Exercise details: Please say how many lines in the records below contain the word "legend". Give the number and nothing more.
Top of Records provided
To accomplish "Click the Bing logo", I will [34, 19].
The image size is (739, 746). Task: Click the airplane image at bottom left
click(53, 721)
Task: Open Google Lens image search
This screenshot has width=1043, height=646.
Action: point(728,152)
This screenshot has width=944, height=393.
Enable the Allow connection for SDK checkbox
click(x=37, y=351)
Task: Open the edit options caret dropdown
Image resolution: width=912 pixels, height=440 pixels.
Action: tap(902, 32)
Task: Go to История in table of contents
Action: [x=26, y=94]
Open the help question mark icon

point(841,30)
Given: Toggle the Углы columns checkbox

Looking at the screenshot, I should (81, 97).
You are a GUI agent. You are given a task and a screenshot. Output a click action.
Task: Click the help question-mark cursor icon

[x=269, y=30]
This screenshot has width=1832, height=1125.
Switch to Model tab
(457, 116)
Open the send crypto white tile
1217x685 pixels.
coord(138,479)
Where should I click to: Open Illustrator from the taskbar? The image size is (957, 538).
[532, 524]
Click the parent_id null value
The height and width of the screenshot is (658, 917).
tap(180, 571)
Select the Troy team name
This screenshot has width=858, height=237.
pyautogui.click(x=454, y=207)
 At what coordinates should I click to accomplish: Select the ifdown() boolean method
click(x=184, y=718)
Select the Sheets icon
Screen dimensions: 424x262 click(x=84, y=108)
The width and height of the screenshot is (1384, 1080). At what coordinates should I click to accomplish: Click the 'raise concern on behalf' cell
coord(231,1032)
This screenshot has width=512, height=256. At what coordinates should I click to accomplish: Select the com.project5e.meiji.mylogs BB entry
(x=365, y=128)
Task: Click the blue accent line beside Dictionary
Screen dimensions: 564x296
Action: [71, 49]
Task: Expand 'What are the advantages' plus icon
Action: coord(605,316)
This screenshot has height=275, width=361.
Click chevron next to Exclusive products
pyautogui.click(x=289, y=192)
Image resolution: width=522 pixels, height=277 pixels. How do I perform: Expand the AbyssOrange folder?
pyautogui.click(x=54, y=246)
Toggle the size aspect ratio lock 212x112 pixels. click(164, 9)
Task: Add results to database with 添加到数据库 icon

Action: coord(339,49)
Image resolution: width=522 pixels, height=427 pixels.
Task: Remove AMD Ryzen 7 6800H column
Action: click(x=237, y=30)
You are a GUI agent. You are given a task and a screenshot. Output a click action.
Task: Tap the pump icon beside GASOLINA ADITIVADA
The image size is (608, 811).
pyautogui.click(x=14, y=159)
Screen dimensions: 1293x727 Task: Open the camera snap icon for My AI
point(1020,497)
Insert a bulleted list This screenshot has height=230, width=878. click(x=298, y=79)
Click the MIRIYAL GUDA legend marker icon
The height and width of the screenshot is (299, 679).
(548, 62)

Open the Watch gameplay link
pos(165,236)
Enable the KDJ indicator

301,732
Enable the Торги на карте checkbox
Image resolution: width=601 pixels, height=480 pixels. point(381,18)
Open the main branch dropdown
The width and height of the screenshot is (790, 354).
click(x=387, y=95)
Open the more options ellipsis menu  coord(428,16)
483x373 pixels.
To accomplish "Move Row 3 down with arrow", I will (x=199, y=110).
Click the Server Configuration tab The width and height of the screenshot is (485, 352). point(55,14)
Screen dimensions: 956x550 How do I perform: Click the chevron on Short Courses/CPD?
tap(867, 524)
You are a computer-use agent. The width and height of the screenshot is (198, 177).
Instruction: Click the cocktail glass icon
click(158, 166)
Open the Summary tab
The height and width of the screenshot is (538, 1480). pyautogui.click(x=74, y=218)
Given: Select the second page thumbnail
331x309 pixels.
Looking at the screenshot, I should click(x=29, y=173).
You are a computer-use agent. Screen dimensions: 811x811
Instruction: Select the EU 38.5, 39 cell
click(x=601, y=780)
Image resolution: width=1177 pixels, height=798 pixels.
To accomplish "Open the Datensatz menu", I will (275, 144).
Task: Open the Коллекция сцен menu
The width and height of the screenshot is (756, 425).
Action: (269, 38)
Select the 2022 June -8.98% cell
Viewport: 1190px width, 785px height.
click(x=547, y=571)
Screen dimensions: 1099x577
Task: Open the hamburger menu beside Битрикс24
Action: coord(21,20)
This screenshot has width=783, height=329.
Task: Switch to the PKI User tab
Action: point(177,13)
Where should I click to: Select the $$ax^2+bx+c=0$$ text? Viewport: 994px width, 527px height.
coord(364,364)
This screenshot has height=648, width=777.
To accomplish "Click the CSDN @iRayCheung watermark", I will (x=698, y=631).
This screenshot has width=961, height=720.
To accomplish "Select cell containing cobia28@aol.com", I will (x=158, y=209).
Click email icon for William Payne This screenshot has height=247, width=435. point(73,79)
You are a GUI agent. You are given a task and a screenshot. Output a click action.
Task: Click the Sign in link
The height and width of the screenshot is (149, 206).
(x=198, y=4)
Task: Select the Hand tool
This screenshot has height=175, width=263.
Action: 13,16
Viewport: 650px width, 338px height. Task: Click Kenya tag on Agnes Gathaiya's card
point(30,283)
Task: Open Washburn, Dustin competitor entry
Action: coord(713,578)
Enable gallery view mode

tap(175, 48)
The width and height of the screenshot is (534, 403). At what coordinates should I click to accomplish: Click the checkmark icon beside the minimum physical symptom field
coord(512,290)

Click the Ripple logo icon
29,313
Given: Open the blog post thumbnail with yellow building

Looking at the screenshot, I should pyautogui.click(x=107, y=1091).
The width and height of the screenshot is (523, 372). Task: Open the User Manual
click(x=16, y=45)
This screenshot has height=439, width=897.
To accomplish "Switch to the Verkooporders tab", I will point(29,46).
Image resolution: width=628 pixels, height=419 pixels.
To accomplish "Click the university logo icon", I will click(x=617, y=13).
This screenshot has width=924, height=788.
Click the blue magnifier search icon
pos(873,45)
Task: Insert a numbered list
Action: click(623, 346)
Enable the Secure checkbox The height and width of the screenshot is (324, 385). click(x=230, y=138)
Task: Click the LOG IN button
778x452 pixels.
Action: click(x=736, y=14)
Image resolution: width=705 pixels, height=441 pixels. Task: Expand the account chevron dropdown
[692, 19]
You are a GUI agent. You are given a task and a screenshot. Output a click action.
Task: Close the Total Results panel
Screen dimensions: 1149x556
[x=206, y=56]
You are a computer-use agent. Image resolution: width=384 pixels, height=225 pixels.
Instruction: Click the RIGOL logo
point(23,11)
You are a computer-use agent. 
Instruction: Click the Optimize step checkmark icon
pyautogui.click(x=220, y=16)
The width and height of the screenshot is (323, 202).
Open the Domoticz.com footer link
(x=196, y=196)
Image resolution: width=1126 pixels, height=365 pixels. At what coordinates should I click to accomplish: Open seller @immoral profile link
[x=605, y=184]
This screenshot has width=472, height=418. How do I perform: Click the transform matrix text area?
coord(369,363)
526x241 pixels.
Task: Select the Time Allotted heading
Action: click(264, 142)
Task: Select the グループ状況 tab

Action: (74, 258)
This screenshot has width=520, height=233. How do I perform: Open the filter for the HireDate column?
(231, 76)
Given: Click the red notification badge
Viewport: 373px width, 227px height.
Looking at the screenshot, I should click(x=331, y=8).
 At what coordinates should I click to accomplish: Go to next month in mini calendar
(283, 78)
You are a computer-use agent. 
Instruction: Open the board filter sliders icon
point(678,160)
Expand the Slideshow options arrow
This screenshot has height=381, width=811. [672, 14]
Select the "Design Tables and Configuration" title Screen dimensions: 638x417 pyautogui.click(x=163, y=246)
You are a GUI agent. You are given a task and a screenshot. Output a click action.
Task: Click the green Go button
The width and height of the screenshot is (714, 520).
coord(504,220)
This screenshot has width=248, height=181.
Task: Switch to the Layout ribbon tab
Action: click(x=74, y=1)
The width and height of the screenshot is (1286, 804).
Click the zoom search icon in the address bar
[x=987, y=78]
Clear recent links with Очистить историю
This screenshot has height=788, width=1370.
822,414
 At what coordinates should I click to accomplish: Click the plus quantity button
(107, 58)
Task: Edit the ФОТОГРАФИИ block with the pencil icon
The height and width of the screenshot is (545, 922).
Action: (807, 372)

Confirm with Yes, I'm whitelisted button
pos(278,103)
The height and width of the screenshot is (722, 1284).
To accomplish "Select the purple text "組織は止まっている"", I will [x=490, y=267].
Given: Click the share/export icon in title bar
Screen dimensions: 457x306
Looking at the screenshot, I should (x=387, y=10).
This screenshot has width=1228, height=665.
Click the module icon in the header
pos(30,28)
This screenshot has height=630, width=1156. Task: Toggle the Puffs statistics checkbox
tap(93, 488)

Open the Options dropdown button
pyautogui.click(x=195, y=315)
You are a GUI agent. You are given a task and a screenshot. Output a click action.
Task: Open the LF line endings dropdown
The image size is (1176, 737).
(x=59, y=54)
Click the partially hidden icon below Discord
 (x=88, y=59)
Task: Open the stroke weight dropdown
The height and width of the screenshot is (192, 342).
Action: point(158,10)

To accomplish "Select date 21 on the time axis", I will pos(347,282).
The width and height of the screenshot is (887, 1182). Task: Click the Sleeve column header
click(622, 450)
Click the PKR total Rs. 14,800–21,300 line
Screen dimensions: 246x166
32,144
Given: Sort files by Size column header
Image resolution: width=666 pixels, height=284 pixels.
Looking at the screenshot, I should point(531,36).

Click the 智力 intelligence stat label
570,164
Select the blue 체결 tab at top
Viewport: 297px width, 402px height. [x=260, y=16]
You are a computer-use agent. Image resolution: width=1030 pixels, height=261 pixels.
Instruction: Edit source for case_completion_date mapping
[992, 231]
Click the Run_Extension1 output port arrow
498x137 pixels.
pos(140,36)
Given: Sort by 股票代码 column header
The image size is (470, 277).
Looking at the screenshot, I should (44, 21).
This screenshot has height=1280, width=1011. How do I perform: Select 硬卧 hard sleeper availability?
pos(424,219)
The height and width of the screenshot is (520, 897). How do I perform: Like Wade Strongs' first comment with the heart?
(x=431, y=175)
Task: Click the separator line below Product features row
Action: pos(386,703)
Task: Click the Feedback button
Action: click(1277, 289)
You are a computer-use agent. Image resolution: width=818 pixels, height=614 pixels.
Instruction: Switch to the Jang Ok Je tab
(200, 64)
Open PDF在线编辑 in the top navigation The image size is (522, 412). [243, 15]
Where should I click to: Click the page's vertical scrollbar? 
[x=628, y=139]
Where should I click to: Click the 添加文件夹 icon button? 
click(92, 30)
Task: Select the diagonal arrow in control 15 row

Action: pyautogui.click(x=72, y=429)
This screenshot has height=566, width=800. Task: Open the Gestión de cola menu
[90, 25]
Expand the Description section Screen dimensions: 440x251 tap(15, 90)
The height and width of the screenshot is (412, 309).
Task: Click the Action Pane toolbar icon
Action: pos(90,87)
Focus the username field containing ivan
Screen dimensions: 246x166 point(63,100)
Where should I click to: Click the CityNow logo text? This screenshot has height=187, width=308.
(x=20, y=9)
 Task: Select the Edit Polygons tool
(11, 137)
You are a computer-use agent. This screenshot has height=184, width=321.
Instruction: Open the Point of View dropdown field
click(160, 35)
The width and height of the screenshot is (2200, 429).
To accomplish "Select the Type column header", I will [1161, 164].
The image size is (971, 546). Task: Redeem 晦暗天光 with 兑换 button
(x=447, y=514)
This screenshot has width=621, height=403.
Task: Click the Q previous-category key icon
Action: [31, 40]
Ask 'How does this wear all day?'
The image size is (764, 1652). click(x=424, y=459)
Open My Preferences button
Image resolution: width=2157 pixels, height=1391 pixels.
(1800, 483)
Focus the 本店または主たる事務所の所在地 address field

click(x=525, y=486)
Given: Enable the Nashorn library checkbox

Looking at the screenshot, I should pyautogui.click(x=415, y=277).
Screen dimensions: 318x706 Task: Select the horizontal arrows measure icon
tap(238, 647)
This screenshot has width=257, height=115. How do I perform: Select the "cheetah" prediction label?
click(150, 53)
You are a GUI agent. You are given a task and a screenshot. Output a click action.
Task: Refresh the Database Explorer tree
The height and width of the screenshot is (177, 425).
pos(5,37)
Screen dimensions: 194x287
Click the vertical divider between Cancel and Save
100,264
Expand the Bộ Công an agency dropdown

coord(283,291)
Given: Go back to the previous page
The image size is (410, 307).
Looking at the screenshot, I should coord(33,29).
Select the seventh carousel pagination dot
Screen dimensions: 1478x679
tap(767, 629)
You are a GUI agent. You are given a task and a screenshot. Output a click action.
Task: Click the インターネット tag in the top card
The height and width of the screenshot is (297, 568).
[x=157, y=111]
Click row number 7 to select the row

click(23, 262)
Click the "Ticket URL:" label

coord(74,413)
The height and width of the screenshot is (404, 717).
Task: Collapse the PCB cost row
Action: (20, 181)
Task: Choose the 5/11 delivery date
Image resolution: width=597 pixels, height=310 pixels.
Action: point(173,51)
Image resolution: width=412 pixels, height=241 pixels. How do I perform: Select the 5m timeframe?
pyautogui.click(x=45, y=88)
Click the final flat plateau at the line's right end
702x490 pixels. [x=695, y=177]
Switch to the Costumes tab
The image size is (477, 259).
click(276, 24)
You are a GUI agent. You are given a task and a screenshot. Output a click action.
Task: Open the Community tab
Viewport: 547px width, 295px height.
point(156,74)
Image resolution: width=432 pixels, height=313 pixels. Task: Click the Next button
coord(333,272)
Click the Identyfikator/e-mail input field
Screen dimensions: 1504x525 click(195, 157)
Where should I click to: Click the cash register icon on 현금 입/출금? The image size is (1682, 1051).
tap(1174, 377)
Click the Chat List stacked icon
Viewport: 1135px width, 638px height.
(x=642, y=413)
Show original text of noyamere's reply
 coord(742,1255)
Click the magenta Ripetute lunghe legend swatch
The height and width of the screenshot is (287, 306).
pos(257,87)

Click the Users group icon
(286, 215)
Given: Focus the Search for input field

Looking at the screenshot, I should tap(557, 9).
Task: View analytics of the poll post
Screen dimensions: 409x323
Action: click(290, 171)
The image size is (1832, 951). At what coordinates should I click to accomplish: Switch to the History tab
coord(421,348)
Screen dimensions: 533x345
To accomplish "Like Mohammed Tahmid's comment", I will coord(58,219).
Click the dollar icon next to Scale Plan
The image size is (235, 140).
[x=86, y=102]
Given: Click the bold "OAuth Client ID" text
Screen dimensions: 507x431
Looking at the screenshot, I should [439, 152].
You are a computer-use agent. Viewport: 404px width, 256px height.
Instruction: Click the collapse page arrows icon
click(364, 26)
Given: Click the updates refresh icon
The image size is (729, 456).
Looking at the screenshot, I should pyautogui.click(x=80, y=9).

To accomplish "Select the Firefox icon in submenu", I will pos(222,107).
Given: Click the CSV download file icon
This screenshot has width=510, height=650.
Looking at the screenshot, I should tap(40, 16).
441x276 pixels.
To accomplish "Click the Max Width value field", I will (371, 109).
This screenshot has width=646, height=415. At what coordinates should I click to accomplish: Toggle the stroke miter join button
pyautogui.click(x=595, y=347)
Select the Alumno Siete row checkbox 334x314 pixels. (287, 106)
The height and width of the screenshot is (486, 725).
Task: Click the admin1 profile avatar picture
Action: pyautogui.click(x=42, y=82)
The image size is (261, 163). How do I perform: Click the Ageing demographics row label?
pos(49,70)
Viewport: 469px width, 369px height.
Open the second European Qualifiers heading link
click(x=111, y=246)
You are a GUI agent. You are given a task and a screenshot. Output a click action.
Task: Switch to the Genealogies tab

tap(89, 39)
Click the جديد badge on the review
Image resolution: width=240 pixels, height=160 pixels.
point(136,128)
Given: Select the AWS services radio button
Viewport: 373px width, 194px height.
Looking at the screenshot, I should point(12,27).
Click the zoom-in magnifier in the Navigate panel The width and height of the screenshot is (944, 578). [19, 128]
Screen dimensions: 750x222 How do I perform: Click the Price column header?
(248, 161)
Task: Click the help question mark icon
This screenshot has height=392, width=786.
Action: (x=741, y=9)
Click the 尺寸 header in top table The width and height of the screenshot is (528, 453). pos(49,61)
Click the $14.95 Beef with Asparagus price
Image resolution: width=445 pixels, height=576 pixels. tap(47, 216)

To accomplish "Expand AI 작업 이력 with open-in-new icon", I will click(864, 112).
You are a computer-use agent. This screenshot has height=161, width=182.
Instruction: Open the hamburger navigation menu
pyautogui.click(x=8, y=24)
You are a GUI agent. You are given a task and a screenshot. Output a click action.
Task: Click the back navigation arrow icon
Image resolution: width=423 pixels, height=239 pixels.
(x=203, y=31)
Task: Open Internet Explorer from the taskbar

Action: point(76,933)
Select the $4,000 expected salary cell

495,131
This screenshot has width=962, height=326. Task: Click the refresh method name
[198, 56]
Bottom of Records provided
Task result: 2